Upgrading IBM T42 Notebook

I decided to upgrade my IBM (now Lenovo) T42 notebook computer with more RAM and a larger hard disk. When I bought it some three years ago, it came with 1GB of RAM and a 60GB disk. In these days of massive photo files, 60GB disappears in a hurry, so I ordered a 160GB drive and a RAM kit to upgrade the machine to 2GB of RAM from CanadaRam.

CanadaRam's service so far has been excellent. A rep called me as soon as I filled out my order on their website to confirm things, and to let me know that the Seagate drive that I wanted was out of stock, but they had an equivalent Samsung drive. Never having bought a Samsung HD before, I asked what sort of reputation they had, and he said the drives seemed to be fast and reliable. A quick Google search confirmed that general experience, so I went ahead with the Samsung.

The package arrived in a day, and I got to work on replacing the RAM modules first. There were two 512MB modules in the notebook, one easily accessible beneath a panel on the underside of the machine, but the other entailed removing the keyboard to get at it. There are good RAM replacement instructions here.

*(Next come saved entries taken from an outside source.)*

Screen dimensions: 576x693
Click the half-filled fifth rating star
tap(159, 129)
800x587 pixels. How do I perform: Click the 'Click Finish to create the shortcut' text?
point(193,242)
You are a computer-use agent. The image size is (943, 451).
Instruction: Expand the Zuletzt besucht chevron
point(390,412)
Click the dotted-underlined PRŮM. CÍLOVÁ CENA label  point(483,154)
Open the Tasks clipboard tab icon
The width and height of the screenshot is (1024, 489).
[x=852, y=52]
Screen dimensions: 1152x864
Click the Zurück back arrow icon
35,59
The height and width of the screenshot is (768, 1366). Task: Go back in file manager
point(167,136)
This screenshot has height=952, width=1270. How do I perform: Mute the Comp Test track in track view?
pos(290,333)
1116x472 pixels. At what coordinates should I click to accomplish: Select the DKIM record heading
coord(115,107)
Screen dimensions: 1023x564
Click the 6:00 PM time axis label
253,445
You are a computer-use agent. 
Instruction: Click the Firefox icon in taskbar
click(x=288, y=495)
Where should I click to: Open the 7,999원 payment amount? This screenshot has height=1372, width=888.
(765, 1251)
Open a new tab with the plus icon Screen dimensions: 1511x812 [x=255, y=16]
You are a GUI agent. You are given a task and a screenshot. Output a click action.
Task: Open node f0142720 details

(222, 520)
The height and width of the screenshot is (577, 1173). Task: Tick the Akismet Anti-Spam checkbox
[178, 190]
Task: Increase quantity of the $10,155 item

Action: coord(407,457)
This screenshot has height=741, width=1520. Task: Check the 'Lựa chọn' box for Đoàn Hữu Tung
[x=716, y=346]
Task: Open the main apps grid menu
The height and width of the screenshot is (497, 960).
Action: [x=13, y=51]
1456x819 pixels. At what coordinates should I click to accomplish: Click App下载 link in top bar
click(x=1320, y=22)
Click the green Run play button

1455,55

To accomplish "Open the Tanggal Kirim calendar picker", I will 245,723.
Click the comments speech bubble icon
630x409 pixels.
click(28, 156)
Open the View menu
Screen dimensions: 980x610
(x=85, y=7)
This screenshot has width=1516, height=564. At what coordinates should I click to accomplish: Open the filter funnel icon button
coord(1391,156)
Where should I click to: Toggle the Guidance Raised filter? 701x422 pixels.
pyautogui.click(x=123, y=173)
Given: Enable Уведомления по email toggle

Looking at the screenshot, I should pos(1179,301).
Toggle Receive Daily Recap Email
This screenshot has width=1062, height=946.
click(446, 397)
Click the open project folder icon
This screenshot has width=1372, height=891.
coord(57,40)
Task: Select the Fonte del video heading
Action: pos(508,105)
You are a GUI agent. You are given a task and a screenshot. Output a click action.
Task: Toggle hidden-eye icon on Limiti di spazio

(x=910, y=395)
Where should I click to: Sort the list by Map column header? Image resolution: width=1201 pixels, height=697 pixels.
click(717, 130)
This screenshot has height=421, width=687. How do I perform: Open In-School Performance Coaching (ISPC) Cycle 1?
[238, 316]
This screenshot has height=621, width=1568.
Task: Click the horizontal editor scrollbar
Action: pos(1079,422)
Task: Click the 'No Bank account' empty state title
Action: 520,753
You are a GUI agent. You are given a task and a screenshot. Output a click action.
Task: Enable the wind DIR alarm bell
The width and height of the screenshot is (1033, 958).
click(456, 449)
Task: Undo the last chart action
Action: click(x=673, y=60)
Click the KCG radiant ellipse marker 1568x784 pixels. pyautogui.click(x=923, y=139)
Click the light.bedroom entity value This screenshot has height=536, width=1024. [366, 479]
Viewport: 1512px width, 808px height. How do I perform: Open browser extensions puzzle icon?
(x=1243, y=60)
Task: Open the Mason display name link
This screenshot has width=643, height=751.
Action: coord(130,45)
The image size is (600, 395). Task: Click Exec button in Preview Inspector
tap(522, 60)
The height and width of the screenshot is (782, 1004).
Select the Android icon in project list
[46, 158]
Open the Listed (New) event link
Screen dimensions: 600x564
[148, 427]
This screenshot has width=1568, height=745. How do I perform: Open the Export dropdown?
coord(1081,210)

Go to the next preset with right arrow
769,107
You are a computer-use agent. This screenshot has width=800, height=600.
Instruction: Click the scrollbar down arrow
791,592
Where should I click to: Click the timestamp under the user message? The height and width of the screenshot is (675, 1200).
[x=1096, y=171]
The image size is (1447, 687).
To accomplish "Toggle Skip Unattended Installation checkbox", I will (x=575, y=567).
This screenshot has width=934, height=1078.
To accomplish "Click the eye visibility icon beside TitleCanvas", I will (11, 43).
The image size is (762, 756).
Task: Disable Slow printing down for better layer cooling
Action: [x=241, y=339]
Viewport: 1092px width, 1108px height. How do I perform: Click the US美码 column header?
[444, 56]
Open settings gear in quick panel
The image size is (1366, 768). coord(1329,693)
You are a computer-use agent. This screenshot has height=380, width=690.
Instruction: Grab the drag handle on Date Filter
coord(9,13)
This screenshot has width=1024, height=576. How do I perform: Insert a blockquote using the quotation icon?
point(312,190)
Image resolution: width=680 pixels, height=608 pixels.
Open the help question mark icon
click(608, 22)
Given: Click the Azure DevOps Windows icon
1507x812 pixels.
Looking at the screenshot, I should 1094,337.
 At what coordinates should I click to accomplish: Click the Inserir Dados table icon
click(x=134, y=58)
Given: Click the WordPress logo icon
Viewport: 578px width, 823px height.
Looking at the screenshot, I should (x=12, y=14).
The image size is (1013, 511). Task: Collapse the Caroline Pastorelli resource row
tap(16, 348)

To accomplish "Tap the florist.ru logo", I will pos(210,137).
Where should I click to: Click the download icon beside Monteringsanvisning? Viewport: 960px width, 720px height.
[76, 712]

Unfortunately, after I replaced the two 512MB modules with the two 1GB modules that I'd ordered, the computer kept freezing on boot, or occasionally Windows XP would load, but the machine would freeze upon trying to open an application. That can indicate a wonky RAM module, and when I shuffled one of the old 512MB units back into the computer, it ran fine. So for now I have 1.5GB of RAM, and will speak with CanadaRam about swapping the apparently defective 1GB module.

Next up, replacing the hard disk. Instructions for the physical swap are here. Before doing the physical swap, I installed the new 160GB Samsung drive in an external USB 2.0 enclosure, and used Acronis True Image Home 2009 to "clone" the old drive to the new one. Cloning means that all of the contents of the old drive are copied to the new drive sector by sector so that *everything* is exactly cloned -- OS, applications, data, the works.

After cloning the new drive, I did the physical swap, booted up, and everything ran perfectly. There was no change at all, aside from free space increasing from 4.7GB to 97.8GB. Success!